Take up yoga, pilates, aerobics classes.
Learn to dive or wakeboard.
Learn a new language.
Study for the CFA something (Chartered...Financial...Accounting?).
Remember that at least one of the objectives of policy-making is the maximal convenience of the civil service.
Remember that at least one of the objectives of submission-writing is to get people to notice the brilliance of your arguments (all the more for being limited to 4 pages, 3-sentence paragraphs and monosyllabic words).
Not argue with the entire top hierarchy of the office.
Not make facetious and/or frivolous remarks to any of the top hierarchy.

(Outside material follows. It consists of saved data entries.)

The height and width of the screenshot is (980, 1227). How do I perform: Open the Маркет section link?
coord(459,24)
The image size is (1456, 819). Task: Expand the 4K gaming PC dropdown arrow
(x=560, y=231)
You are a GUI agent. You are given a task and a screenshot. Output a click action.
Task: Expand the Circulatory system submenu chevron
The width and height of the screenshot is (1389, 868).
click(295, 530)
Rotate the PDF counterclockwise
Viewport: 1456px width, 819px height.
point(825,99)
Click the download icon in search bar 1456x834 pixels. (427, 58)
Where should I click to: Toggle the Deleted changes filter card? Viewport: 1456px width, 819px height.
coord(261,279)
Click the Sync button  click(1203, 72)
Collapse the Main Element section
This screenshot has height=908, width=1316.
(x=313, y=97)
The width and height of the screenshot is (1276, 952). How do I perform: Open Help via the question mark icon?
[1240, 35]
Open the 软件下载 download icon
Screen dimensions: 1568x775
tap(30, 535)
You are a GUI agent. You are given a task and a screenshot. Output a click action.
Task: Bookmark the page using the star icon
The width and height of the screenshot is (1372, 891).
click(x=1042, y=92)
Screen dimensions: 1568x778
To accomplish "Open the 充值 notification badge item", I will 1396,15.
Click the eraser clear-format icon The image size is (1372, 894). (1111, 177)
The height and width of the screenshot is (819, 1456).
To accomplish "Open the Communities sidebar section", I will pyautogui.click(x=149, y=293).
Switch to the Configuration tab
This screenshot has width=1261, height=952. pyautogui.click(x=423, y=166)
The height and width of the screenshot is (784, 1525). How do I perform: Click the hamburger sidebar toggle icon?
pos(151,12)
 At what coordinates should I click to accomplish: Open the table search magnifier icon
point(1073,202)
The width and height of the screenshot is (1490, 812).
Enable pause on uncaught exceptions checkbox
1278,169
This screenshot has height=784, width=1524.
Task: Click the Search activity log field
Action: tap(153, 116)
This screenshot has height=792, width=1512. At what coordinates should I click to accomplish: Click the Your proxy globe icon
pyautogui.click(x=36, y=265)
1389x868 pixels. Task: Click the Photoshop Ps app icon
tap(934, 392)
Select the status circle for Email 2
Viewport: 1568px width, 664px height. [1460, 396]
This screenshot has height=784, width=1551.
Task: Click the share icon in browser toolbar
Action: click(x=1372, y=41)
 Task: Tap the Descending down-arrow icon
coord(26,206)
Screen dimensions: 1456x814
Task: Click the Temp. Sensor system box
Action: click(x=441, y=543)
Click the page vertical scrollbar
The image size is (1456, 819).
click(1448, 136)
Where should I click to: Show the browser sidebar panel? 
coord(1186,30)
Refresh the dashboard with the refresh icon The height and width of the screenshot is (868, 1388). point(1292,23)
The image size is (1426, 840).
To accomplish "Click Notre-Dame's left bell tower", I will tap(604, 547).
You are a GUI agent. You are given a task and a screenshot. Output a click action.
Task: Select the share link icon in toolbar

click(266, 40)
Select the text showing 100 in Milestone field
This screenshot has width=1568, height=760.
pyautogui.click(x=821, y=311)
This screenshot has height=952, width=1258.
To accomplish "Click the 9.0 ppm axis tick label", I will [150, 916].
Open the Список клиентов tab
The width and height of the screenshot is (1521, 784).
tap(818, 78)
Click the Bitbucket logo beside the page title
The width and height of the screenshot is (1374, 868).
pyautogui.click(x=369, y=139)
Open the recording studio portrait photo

Dress appropriately for the office (no t-shirts, no jeans, no suspicious footwear).
Express equal parts horror and curiosity when it is suggested that the office should mount an expedition to a gay club.
Read Pratchetts over and over again.
Read intelligent books and meditate over reviews not written.
Write letters in my head to people I once knew and now talk to only in the desperate reaches of my imagination (there is an Eliot poem that talks about memory reconsidered as passion?).
Stop taking the term "depression" in vain; there is depression with hospitals and drugs, and then there is what someone called reiterated whining.
Pull myself together and stop complaining.
I haven't any idea what I'd do otherwise. I don't think I could try to read political theory again, and this is in some way a loss for me (though a boon for political theory and the academic world in general). I know how strange that sounds and it's not a bad thing to be less starry-eyed and of course I wasn't any damn good at theory to start with, but it would be nice to think, wouldn't it, that some day it would be possible to go read Arendt in the New School? I came across a phrase of Henry James - some character describing himself as a "perfectly-equipped failure" - except that I'm not very well-equipped at all. Does a handful of quotations count as equipment? At least we'll die with harness on our back?
(Thank you for listening, for writing back, for calling, for keeping in touch, for offering a lifeline of words. Make a snow angel for all of us back in Singapore and think fondly of the sun.)